# Start of Supplied information
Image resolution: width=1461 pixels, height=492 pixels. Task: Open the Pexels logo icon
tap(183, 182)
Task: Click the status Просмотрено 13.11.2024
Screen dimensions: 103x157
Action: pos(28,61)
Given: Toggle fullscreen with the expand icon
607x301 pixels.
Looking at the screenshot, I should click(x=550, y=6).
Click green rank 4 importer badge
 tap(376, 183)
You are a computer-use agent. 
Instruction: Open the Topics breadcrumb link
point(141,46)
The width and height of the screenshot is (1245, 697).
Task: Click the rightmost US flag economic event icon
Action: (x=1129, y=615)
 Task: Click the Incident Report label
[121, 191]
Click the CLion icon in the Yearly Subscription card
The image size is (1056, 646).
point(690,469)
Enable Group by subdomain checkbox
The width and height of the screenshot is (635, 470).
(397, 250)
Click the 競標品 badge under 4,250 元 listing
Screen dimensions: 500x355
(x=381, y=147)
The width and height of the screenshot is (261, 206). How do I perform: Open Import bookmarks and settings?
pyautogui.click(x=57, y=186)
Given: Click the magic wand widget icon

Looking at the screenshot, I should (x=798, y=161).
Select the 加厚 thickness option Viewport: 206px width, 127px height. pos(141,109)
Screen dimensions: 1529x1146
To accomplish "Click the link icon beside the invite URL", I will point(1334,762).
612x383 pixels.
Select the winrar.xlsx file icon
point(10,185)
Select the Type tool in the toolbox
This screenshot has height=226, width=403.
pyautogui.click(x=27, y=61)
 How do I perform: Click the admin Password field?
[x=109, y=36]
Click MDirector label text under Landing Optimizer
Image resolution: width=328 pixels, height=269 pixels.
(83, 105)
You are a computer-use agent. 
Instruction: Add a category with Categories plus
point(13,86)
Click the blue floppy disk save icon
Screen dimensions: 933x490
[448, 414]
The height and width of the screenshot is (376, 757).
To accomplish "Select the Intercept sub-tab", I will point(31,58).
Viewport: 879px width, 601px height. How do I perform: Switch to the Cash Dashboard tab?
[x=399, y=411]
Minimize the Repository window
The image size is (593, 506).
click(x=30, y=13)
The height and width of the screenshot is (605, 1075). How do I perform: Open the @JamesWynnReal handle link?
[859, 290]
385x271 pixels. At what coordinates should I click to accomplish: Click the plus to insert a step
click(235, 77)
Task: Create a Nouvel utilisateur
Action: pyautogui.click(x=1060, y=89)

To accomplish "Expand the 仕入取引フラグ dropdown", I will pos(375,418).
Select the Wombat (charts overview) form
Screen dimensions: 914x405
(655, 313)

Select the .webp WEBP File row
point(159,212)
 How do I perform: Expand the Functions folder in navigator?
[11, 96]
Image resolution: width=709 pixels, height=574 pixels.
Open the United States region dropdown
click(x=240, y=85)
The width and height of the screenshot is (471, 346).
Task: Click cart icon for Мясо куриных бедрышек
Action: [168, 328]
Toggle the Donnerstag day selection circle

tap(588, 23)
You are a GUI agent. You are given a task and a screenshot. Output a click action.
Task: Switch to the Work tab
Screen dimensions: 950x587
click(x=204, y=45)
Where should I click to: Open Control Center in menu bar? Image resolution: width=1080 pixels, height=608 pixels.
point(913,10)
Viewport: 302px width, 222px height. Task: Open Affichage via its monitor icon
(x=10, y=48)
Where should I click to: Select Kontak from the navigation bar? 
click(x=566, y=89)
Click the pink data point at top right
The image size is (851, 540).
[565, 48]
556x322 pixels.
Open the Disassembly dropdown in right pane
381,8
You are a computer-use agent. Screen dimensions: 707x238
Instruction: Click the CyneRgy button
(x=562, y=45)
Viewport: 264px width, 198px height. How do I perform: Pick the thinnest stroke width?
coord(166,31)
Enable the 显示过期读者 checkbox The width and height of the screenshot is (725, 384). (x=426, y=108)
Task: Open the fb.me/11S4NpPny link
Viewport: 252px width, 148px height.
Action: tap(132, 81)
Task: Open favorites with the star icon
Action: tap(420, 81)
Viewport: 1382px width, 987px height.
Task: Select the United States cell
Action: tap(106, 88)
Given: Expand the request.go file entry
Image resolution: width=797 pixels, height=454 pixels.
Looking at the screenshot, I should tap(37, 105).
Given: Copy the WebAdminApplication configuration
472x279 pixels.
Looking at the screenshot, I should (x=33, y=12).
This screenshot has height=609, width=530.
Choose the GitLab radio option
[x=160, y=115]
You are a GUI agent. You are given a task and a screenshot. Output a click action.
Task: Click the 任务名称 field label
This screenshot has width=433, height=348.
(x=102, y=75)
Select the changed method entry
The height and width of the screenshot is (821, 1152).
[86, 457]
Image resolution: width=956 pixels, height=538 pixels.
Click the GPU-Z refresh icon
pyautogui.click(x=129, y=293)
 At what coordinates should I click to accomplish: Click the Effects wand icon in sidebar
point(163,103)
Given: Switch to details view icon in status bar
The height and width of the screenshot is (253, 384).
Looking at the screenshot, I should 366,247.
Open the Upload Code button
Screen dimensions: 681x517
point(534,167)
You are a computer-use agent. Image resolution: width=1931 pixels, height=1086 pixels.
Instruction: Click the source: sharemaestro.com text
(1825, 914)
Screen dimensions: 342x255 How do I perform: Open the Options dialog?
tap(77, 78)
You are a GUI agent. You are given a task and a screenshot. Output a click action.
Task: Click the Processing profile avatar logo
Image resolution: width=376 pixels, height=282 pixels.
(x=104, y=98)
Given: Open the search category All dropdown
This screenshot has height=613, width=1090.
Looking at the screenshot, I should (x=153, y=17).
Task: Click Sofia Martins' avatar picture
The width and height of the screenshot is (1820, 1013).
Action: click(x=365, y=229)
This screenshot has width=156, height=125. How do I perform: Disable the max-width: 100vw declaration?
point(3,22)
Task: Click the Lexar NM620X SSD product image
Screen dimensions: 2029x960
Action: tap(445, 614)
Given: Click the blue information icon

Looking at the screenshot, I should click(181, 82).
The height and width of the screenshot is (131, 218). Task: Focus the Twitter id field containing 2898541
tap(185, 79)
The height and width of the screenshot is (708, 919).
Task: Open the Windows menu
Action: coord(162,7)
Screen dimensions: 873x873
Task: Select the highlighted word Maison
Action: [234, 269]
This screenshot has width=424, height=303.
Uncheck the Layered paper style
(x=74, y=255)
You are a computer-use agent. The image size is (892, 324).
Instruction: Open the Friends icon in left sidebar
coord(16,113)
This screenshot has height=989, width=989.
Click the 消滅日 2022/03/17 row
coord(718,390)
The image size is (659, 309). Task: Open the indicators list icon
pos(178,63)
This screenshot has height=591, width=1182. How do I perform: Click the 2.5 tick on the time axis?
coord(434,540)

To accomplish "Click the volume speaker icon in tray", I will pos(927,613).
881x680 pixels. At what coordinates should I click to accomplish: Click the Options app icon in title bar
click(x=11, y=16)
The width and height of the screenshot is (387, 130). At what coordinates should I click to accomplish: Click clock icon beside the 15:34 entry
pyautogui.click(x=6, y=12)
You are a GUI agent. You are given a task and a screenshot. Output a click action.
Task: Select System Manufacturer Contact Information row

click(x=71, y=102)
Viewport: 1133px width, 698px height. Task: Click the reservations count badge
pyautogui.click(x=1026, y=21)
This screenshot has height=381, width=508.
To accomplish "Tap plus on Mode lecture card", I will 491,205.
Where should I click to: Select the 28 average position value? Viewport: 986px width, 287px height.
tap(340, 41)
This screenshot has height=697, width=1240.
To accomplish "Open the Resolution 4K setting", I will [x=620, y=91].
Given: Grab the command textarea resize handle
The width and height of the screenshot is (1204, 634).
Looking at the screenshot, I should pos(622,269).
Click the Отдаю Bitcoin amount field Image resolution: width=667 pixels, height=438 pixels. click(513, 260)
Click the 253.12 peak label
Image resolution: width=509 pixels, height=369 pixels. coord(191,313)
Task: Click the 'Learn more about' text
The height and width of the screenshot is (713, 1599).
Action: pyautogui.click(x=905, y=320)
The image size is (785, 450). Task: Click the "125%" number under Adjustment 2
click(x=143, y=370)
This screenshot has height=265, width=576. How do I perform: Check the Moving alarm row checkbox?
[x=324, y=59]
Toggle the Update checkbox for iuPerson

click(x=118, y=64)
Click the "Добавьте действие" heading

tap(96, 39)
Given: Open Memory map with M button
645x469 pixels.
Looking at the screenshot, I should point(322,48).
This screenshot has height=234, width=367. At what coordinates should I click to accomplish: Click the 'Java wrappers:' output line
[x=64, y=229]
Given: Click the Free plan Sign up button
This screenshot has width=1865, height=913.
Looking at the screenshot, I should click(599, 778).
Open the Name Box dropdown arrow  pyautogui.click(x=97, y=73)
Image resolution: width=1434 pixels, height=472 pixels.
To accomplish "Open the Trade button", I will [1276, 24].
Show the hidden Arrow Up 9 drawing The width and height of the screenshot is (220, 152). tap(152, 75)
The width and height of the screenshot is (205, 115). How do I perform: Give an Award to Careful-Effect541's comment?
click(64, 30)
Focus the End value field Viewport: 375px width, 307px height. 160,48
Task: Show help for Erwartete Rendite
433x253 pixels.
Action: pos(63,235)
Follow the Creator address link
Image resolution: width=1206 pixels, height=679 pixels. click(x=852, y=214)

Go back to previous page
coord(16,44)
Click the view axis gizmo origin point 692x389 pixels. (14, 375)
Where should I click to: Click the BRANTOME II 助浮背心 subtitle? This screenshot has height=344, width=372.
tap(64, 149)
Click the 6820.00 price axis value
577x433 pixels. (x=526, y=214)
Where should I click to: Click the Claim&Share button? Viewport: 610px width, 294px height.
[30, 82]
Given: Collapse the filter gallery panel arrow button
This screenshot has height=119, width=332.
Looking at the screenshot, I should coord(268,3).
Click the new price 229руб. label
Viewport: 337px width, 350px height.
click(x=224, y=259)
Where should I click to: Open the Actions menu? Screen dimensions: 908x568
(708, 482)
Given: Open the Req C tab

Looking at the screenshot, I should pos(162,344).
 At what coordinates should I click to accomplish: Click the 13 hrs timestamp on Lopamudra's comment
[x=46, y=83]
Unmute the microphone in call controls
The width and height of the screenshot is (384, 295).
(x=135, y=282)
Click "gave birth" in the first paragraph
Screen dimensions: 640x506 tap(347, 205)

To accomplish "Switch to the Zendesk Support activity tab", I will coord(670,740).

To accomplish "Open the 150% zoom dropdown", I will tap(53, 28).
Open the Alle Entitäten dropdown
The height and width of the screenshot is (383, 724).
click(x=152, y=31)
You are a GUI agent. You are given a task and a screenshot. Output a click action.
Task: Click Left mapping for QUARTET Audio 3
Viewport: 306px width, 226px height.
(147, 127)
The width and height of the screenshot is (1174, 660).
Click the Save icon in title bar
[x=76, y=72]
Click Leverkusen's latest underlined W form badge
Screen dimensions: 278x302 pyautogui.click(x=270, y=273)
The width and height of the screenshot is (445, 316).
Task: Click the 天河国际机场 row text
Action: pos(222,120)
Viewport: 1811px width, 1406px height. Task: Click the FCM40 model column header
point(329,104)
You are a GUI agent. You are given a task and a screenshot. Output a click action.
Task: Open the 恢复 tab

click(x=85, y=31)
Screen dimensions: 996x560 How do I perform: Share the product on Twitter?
# End of Supplied information
Written task: Write out again the lines above, from the very first one down through the line with "tap(376, 183)", both included, with every character kept the same.

Correct result:
Image resolution: width=1461 pixels, height=492 pixels. Task: Open the Pexels logo icon
tap(183, 182)
Task: Click the status Просмотрено 13.11.2024
Screen dimensions: 103x157
Action: pos(28,61)
Given: Toggle fullscreen with the expand icon
607x301 pixels.
Looking at the screenshot, I should click(x=550, y=6).
Click green rank 4 importer badge
 tap(376, 183)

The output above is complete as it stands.